GIVEN DATA:

######

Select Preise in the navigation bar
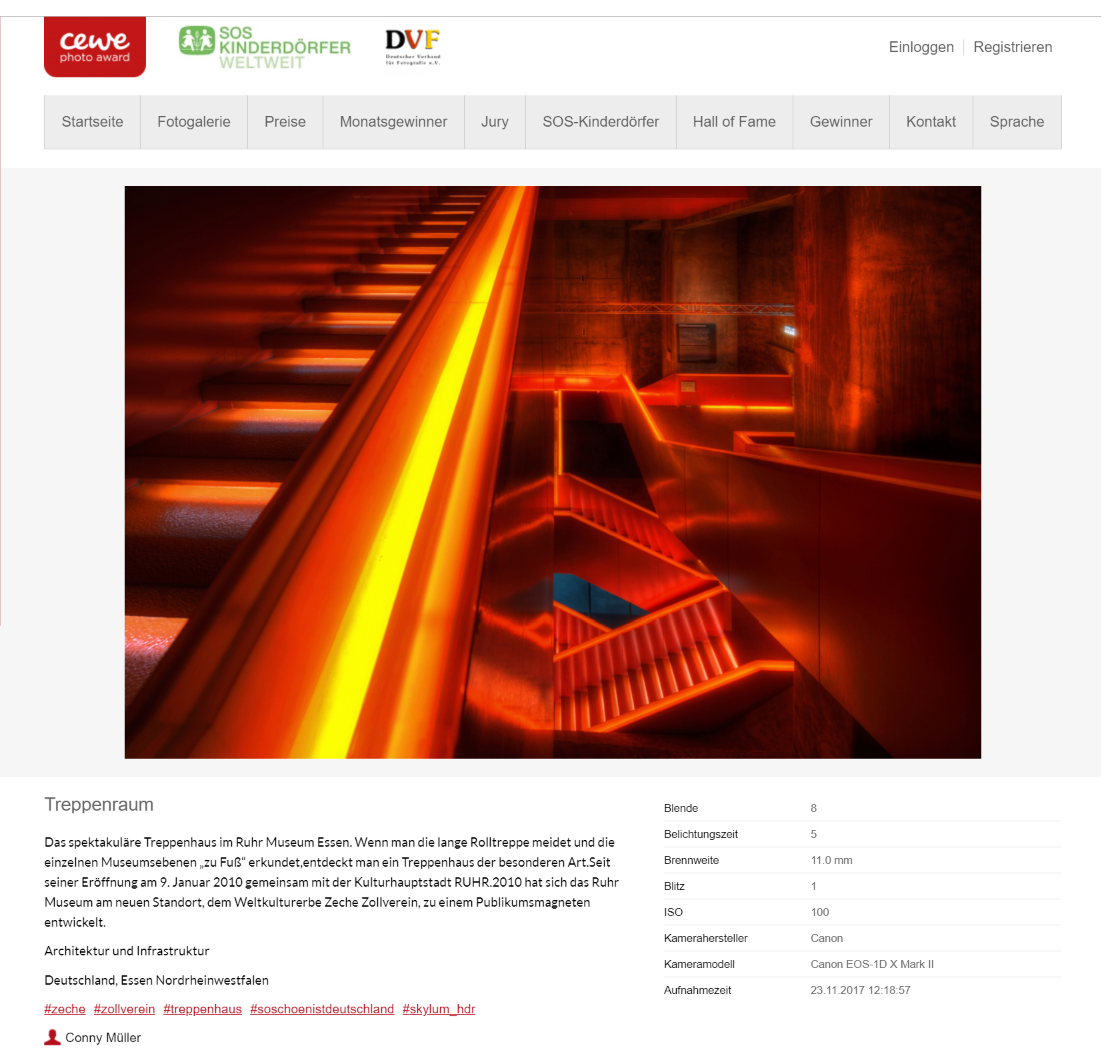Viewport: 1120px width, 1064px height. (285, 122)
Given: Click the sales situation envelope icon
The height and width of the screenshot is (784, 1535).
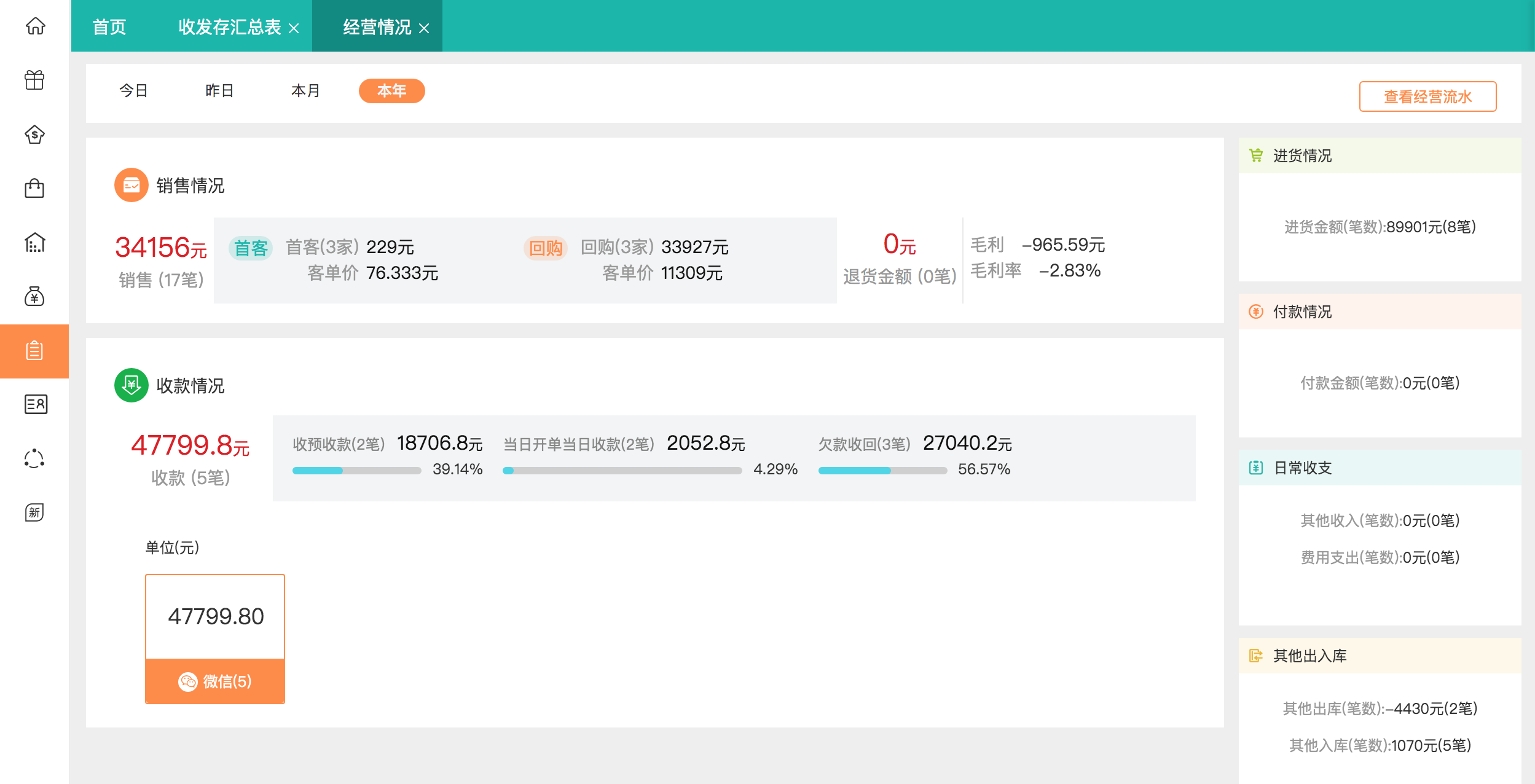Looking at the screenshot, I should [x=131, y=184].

######

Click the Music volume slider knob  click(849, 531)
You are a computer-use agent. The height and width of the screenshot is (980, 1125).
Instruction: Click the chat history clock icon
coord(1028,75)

######

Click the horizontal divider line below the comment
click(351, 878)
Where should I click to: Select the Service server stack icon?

######

EXERCISE DIRECTIONS: Using the records above, copy word for word the line with "Click the horizontal", the line with "Where should I", and every line between them.

RESULT OF THE EXERCISE:
Click the horizontal divider line below the comment
click(351, 878)
Where should I click to: Select the Service server stack icon?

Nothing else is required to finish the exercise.